#### CONSIGNA 1
Enumere las actividades a las que, según el texto sobre la muerte, quien narra está acostumbrado.
#### CONSIGNA 2
En el texto sobre la muerte, ¿qué mantra típico cuenta quien narra haber oído en los fallecimientos de familiares?
#### CONSIGNA 3
Transcriba del texto sobre la muerte el fragmento que empieza en las palabras "Desde entonces, no" y concluye tras las palabras "por la muerte.".

#### TEXTO MOSTRADO

Desde entonces, no fueron pocas las veces en que pensé en la muerte y que esta podía volver a arremeter, en cualquier momento, contra alguno de mis seres queridos o incluso contra mí. No es que viviera obsesionado por este hecho, pero sí sentía un profundo respeto por la muerte.

Como es lógico, a medida que iban pasando los años, más fallecimientos de familiares tuve que presenciar y oír ese típico mantra de que “no somos nadie”.

Pero mientras fui un joven creyente, por lo menos no sentía la tremenda congoja y desamparo al pensar que después de la vida no había nada. La Nada. Eso sí que siempre me ha impresionado. Convertirte de repente en eso, en un vacío, en un recuerdo me resulta doloroso, pues estando acostumbrado a vivir, a pensar, a hacer y querer hacer cosas, esa Nada se me ha antojado siempre algo terrorífico. Aunque, pensándolo bien, si no sientes nada no tienes porqué agobiarte. Es como dormirte y no volver a despertarte nunca más. Todas esas horas que han transcurrido sin que tengas conciencia de ello es como un agujero en el que uno cae y no siente absolutamente nada. Pero mientras estás vivo, la percepción es muy distinta.

#### DATOS REGISTRADOS

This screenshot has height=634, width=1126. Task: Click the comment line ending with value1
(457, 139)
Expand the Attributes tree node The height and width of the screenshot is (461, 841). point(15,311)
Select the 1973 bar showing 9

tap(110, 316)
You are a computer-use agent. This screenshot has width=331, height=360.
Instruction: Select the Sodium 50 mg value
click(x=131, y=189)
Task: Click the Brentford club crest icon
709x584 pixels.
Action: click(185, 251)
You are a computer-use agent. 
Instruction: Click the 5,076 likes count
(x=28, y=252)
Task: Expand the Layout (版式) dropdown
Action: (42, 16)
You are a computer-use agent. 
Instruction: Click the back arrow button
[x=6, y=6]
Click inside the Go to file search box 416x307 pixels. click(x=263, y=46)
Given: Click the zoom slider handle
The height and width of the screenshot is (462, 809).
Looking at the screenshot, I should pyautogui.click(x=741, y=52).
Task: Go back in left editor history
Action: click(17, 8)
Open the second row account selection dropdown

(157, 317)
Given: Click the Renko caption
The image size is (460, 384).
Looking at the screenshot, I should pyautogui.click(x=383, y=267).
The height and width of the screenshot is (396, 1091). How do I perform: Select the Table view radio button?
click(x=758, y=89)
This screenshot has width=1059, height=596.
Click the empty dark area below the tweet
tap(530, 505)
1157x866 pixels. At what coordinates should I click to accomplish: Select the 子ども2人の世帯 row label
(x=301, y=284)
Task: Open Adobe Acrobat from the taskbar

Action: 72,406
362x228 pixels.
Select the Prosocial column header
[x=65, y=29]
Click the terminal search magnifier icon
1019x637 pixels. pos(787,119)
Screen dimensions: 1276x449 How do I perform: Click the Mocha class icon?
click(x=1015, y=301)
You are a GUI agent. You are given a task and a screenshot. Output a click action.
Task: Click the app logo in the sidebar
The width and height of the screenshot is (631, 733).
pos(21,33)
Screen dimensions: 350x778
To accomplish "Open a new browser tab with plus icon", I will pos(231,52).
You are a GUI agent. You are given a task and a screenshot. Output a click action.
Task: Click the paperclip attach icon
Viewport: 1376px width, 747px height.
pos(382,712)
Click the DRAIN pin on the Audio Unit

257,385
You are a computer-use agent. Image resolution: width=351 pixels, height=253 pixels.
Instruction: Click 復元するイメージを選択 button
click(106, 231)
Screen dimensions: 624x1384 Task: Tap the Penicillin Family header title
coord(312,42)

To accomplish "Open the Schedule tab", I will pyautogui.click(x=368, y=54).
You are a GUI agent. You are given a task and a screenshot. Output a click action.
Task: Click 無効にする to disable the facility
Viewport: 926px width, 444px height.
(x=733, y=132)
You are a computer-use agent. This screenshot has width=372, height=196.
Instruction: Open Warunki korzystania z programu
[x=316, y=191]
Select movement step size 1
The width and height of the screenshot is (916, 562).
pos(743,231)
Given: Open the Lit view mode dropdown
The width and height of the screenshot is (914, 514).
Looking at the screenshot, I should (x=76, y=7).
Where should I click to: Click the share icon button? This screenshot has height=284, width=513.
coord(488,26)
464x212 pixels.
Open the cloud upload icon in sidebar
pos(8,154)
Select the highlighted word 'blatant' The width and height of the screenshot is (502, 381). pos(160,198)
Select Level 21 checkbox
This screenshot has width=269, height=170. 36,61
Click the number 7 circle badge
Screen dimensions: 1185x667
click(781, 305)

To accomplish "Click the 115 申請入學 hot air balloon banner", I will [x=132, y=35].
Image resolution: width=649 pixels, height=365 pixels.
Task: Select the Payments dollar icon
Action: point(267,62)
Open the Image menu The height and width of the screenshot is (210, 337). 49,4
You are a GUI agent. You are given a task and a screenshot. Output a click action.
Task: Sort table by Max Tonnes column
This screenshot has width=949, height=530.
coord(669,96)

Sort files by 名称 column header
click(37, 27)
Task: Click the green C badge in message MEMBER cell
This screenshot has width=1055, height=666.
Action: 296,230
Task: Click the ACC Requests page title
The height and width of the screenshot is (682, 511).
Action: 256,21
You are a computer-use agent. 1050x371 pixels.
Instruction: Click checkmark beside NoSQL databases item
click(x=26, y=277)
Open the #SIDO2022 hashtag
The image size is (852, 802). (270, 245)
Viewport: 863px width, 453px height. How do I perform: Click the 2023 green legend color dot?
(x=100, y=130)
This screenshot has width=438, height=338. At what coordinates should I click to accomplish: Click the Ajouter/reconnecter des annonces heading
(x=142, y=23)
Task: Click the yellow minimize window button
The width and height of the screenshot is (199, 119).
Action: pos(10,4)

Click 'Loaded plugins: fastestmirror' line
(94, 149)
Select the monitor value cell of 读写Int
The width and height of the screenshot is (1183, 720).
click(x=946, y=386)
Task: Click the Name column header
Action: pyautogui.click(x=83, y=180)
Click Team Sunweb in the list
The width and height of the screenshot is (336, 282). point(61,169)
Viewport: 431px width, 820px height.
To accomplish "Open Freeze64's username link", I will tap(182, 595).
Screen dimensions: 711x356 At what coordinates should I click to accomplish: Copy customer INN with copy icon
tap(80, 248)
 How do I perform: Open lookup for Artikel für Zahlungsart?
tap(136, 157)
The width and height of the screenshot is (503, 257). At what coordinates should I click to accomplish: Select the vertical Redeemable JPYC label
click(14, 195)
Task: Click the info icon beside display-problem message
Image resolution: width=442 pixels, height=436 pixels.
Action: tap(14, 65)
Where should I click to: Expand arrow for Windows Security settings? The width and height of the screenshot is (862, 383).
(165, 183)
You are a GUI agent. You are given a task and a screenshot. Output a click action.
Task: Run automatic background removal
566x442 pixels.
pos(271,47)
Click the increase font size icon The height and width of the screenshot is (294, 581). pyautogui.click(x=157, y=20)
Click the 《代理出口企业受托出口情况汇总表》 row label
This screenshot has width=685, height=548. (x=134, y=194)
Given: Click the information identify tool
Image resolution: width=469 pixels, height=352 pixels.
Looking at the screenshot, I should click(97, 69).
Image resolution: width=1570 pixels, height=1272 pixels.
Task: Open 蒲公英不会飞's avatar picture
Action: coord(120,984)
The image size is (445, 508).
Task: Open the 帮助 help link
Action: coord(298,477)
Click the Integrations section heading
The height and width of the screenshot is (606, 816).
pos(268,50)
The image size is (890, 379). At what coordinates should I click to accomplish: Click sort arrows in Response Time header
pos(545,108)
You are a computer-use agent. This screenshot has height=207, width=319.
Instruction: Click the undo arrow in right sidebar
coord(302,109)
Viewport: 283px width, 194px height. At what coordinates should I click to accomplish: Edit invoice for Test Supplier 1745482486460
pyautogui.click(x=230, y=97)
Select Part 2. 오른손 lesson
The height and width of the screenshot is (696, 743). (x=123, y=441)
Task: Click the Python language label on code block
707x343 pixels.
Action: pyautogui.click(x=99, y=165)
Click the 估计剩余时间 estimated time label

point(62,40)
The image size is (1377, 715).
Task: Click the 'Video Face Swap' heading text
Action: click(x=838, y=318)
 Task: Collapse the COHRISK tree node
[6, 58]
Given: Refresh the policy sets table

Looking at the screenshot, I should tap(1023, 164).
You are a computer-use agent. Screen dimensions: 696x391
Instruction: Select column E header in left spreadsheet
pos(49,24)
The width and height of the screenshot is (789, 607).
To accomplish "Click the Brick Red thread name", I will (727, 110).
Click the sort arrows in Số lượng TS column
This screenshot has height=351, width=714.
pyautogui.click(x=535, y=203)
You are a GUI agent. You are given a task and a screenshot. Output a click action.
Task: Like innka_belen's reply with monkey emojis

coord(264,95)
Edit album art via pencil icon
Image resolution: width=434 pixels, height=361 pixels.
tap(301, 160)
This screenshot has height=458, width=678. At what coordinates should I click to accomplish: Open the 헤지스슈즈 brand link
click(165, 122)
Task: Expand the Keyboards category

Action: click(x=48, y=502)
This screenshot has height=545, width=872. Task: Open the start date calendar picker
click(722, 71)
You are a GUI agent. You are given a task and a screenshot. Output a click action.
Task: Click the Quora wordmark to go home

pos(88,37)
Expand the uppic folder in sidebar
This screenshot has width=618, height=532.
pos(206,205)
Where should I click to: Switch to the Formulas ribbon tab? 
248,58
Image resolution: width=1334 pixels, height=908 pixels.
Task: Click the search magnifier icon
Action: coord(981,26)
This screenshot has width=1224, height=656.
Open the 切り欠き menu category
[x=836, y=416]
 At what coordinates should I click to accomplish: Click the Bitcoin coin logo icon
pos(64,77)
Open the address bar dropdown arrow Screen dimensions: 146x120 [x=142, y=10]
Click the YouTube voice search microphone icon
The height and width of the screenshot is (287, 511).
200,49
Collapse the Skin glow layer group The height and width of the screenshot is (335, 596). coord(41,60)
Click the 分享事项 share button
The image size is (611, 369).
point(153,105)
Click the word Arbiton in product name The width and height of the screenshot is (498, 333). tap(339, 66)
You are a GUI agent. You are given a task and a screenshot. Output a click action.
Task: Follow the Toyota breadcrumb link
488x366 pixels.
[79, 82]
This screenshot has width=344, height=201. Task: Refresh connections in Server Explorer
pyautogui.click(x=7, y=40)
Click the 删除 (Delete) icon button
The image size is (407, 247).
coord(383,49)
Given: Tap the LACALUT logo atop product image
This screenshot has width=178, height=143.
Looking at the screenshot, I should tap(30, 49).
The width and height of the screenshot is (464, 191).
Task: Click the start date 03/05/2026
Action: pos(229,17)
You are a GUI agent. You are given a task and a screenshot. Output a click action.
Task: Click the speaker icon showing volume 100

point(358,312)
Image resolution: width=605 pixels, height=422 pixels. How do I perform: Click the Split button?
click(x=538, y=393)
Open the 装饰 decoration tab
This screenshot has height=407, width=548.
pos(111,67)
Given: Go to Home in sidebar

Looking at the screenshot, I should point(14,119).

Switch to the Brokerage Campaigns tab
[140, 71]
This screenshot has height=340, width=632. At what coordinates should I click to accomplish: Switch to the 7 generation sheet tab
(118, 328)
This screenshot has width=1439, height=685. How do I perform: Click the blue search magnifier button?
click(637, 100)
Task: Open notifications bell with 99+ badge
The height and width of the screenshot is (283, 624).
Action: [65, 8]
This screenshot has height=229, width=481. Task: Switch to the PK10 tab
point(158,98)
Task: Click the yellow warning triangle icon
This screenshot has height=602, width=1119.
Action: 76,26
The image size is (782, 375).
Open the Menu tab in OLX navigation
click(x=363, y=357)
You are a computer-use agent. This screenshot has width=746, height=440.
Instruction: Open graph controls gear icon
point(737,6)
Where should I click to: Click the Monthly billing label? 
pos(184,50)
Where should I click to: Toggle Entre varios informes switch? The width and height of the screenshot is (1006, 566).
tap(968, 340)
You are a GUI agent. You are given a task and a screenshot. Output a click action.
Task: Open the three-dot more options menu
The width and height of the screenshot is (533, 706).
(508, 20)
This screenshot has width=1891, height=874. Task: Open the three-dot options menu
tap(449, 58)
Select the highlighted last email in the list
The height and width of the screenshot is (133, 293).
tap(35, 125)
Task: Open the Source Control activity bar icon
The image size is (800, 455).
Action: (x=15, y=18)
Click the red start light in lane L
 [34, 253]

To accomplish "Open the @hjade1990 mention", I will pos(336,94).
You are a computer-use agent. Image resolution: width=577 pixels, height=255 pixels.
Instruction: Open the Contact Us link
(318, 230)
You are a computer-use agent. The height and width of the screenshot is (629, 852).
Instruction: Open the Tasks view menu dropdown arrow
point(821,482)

#### RESPUESTA ESCRITA 1
Vivir, pensar, hacer cosas y querer hacer cosas.

#### RESPUESTA ESCRITA 2
Que «no somos nadie».

#### RESPUESTA ESCRITA 3
Desde entonces, no fueron pocas las veces en que pensé en la muerte y que esta podía volver a arremeter, en cualquier momento, contra alguno de mis seres queridos o incluso contra mí. No es que viviera obsesionado por este hecho, pero sí sentía un profundo respeto por la muerte.